Riss : dans les années 1970, les dessins de Cabu n'étaient "pas mieux reçus que maintenant"

Riss, le directeur de la rédaction de Charlie Hebdo, a signé la préface de "Cabu s'est échappé", qui sort jeudi en librairie. Gilbert Chevalier l'a rencontré pour franceinfo.

Riss photographié à Paris le 24 février 2015.
Riss photographié à Paris le 24 février 2015. (BERTRAND GUAY / AFP)

Certains ont déjà été publiés dans Charlie Hebdo ou dans Hara Kiri. D'autres sont inédits. Le livre Cabu s'est échappé, qui sort en librairie ce jeudi 15 septembre, compile des centaines de dessins, retrouvés et sélectionnés par des proches du dessinateur après sa mort, survenue lors de l'attentat du 7 janvier 2015.

L'occasion de redécouvrir l'humour incroyablement irrespectueux de Cabu. Riss, le directeur de la rédaction de Charlie Hebdo, a signé la préface de l'ouvrage.

franceinfo : Certains des dessins dans ce livre ont plus de quarante ans. Ils sont trash, ils sont politiques. C'est de l'humour noir. On se dit que c'était une époque incroyablement libre...

Riss : J'ai discuté de cette époque-là avec Cabu et je ne suis pas sûr que ces dessins étaient mieux reçus que maintenant.
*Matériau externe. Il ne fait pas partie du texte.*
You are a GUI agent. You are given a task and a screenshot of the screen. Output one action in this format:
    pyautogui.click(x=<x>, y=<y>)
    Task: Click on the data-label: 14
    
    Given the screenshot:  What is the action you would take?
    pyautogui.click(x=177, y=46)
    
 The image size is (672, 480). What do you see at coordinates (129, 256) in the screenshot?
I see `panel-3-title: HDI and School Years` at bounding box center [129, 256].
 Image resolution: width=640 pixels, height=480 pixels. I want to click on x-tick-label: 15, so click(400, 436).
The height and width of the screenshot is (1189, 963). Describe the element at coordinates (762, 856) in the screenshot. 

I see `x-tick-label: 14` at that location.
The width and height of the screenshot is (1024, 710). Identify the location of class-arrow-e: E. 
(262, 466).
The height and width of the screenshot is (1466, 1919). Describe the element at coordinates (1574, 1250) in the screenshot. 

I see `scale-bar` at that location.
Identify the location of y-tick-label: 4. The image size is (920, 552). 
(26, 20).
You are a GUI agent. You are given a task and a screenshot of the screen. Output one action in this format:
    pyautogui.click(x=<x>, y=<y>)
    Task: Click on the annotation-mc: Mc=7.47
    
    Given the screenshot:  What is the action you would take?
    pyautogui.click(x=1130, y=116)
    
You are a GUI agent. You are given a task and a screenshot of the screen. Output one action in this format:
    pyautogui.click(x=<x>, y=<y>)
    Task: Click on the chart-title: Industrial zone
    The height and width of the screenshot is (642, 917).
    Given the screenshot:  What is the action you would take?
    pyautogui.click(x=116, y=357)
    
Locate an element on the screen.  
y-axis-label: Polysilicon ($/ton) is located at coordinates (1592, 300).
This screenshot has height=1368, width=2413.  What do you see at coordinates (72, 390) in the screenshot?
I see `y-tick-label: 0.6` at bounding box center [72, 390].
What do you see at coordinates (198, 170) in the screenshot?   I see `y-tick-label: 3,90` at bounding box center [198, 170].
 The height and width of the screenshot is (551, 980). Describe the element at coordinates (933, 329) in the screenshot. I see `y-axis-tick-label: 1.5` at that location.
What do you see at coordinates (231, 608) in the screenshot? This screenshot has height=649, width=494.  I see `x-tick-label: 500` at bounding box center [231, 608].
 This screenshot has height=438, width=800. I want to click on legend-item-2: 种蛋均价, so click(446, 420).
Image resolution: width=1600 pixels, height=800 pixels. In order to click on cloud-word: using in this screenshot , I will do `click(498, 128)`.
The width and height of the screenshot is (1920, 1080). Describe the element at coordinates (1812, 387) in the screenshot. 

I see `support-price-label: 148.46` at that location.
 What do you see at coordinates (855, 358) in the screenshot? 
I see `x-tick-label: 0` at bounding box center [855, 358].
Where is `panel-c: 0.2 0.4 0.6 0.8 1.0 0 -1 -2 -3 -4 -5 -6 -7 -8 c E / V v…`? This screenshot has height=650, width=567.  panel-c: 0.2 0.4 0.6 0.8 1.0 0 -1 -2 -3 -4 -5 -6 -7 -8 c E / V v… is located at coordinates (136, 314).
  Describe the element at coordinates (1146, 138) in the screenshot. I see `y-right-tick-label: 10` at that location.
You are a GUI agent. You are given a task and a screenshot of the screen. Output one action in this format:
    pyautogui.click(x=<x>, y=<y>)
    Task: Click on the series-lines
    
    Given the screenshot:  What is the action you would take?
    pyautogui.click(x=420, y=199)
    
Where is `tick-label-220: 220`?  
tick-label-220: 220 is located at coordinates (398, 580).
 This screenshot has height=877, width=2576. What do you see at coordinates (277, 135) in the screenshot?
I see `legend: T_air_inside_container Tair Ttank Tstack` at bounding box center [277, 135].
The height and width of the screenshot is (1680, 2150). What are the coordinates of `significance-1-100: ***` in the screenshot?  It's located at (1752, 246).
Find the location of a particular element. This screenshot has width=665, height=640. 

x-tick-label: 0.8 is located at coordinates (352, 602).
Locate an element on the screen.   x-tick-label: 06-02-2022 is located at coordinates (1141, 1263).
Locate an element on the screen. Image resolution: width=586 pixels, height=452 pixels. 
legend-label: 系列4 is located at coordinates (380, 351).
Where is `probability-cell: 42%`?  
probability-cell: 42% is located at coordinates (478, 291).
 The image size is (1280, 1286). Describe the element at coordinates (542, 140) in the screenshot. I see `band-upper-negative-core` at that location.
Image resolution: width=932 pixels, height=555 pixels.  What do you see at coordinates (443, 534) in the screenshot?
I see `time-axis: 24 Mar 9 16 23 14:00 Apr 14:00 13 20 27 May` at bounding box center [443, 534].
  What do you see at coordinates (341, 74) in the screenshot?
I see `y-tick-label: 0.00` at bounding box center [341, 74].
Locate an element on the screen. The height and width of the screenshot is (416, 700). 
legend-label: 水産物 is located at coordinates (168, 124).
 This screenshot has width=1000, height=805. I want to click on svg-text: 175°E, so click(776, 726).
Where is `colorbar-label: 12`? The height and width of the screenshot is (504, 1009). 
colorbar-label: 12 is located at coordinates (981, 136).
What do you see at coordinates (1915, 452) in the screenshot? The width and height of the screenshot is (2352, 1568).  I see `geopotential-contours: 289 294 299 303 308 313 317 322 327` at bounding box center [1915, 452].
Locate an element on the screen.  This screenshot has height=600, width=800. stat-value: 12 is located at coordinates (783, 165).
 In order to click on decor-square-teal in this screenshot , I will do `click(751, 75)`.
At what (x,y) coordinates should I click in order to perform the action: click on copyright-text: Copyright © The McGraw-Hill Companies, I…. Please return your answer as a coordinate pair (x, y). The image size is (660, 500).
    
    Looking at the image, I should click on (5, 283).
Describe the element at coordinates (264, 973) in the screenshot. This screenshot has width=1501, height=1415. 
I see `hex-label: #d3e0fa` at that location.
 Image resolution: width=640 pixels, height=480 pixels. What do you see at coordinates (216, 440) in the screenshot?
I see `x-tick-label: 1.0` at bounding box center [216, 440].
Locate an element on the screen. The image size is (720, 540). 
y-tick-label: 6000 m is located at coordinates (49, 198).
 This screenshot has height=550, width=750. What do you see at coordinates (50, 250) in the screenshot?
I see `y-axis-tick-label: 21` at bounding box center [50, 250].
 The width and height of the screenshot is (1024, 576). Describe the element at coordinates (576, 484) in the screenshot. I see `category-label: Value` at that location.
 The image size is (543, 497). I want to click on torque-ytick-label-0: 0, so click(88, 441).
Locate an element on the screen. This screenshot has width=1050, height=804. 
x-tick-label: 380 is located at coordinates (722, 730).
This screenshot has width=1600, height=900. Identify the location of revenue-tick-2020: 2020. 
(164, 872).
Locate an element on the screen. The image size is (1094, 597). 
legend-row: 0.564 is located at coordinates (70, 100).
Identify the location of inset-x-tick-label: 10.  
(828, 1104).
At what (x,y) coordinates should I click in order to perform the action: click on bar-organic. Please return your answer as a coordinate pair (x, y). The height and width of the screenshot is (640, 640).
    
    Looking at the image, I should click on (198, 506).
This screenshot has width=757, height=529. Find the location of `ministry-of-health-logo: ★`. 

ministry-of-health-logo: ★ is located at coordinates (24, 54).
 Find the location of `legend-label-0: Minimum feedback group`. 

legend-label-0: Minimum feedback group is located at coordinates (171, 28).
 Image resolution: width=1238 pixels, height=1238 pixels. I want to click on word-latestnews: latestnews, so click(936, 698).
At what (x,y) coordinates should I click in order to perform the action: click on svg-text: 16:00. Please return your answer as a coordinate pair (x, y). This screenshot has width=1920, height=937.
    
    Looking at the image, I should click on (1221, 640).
Je pense qu'on idéalise un peu les années 1970 : on pense qu'il y avait plus de libertés. Mais ces libertés, Charlie Hebdo et Hara Kiri les ont prises. Ils n'ont pas attendu que la société leur donne l'autorisation. Il y avait aussi des polémiques. Il y avait aussi énormément de procès. Il ne faut pas croire que toute la France adhérait à cet humour.

Les politiques en prennent pour leur grade dans ces dessins. Plus qu'aujourd'hui...

Curieusement, ce ne sont pas tellement des politiques que venaient les protestations. Pendant la campagne électorale de 1974, Valéry Giscard d'Estaing avait dit que jamais il ne poursuivrait des dessins satiriques. Charlie Hebdo s'en est donné à cœur joie...

Je crois que ça fait bien longtemps que les politiques ne poursuivent plus les dessins satiriques. Ce sont plutôt les sujets de société comme la mort et le sexe qui sont encore des sujets tabous.